On Stage: Flamenco Spirit Resurrected at Quantum

October 24, 2012

It’s a long and winding road to the latest Quantum Theater production of Osvaldo Golijov’s Grammy Award-winning chamber opera, Ainadamar. Audience members will enter East Liberty Presbyterian Church’s Highland Avenue entrance and follow the signs along the main floor hallway, then down a circuitous series of staircases into the social hall.

The atmosphere is rather dark and intense, with audience seats in multiple tiers along sides, much like the nave in a cathedral. Will we be judge and jury? A few more platforms in the middle serve as theatrical stage devices.

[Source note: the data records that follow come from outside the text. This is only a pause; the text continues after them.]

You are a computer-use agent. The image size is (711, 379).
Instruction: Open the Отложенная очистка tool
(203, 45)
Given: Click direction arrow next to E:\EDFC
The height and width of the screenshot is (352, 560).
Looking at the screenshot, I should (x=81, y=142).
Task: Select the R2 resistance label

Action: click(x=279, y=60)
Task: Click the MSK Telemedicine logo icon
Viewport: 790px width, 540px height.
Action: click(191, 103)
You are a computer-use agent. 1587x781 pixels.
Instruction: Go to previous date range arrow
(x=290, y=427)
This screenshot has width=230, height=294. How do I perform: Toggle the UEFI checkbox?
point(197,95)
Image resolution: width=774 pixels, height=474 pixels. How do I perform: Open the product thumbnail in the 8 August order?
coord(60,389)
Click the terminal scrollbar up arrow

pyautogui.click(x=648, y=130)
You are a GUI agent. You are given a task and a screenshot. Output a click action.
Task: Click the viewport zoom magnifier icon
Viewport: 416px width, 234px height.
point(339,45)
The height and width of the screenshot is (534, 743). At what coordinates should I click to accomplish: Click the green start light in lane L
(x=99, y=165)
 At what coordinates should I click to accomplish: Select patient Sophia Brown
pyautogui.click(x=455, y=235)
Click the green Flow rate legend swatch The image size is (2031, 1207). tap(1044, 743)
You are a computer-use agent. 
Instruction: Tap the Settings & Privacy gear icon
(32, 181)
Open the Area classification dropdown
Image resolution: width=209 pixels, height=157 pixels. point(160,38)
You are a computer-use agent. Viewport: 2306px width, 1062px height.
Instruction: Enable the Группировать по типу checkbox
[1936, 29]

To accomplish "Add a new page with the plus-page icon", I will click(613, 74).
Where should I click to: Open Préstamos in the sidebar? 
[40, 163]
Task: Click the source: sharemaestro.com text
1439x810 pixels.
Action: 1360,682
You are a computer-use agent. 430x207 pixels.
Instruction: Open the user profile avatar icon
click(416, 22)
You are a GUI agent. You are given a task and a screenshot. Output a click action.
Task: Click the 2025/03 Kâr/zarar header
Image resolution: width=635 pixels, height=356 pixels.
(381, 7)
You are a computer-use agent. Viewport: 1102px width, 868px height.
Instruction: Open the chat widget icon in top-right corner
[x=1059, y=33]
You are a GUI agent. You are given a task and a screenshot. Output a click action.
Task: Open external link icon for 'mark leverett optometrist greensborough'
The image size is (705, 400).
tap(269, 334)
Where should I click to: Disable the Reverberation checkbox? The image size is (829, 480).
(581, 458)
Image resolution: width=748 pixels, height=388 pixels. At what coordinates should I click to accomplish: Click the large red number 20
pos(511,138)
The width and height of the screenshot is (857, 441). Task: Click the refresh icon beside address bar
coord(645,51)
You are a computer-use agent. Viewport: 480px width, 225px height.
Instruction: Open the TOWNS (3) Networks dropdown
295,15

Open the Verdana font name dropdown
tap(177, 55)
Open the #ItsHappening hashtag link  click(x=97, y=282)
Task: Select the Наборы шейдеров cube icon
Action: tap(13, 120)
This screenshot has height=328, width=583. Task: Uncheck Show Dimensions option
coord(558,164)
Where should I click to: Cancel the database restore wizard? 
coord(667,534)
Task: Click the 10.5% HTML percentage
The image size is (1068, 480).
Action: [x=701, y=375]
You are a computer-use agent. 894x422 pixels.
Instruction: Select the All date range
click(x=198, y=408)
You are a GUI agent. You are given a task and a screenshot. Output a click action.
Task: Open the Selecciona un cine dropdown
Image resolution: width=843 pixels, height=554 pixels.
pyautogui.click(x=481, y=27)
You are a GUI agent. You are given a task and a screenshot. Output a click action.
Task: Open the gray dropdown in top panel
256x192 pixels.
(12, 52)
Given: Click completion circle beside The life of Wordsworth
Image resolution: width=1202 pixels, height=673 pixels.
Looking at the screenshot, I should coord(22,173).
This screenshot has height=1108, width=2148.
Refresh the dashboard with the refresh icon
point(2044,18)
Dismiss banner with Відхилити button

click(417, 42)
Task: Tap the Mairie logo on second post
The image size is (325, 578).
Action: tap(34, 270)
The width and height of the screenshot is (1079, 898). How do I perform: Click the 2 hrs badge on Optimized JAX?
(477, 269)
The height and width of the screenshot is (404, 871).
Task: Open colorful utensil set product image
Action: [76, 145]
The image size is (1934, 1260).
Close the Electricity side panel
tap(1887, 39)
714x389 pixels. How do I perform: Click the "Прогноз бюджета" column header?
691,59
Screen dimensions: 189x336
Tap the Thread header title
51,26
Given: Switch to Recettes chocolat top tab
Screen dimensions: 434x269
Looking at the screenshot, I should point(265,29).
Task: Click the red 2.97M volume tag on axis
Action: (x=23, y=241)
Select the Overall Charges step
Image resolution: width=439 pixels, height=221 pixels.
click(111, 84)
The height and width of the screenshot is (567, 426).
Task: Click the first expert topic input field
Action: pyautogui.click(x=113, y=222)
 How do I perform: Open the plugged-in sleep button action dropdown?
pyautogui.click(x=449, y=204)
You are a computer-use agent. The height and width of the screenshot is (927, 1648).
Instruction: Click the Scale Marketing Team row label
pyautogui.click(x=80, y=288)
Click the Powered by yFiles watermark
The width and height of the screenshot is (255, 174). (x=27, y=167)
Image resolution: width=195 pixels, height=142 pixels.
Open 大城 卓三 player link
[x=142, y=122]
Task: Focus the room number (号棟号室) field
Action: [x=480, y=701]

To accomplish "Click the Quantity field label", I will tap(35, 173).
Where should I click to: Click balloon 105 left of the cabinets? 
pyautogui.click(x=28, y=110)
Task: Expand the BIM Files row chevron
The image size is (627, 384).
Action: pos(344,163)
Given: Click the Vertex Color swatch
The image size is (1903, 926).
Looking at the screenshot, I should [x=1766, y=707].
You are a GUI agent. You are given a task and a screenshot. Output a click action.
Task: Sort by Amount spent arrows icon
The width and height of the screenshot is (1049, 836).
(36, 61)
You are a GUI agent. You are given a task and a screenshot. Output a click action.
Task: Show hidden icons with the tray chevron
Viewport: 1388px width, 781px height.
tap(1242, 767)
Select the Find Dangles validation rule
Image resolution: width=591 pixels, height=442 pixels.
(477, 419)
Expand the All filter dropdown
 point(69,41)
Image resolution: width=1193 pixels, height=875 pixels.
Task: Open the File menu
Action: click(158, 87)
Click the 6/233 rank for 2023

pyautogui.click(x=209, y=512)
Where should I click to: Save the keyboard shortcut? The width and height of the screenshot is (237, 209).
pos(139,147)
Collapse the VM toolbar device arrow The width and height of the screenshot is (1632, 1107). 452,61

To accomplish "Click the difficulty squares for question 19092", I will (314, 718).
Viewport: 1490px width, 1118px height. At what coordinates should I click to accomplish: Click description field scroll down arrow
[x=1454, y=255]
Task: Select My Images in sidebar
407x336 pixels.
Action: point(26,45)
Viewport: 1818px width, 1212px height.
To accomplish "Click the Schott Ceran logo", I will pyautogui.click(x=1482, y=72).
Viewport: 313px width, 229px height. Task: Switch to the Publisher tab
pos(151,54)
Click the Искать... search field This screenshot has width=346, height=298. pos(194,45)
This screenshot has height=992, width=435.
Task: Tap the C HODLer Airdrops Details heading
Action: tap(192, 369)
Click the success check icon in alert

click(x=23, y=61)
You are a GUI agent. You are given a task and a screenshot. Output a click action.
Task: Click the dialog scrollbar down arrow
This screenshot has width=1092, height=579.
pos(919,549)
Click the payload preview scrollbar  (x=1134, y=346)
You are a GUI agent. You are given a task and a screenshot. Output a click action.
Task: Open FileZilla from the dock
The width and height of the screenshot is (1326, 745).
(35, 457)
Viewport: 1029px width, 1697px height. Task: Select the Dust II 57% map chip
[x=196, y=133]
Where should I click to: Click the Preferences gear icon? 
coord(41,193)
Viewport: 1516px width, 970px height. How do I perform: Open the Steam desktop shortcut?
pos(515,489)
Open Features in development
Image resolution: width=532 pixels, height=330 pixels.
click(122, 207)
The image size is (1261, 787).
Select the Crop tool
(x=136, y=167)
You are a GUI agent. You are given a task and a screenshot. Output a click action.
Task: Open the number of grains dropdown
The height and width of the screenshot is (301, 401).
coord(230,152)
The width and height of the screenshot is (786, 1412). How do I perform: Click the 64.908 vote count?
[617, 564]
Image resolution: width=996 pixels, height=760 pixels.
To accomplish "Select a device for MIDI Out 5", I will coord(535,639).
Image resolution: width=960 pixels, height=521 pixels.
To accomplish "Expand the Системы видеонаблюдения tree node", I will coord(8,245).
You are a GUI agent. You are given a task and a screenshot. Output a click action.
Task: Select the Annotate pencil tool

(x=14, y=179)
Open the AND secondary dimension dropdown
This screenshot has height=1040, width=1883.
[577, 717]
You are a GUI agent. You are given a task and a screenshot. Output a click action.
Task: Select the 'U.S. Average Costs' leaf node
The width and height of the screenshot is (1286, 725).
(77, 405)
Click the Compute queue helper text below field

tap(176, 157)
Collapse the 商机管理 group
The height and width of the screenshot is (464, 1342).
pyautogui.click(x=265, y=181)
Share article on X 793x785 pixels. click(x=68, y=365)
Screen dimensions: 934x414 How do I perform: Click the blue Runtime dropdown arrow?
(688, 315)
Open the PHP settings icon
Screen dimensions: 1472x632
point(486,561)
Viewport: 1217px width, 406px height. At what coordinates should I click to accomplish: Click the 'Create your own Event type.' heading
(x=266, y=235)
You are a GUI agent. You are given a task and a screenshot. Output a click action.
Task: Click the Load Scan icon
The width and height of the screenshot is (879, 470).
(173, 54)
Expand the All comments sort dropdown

The company is rehearsing some problem spots in the opera, which means “fountain of tears” in Arabic, the presumed site of premier writer Federico Garcia Lorca’s death. As they begin, there is an equally intense atmosphere generated by the overlapping trio of women’s voices, so rich and immediately compelling.

The expressive words of librettist David Henry Hwang play over three screens scattered around the hall and a full orchestra delves into the Golijov’s layered score, conducted by Andres Cladera. The story, so impressionistic, reveals the relationship between Lorca and his muse, great Catalan tragedian Margarita Xirgu.

The audience will see it all from her perspective, her memories and an all-female cast will cover the roles.

When Cladera heard it about two years ago, the music director “loved it from the get go.” Of course, it is “a very powerful story” to him because Xirgu is a Uruguayan heroine, having established the national theater in his home country. And, as it turns out, the libretto begins in Montevideo, Uruguay.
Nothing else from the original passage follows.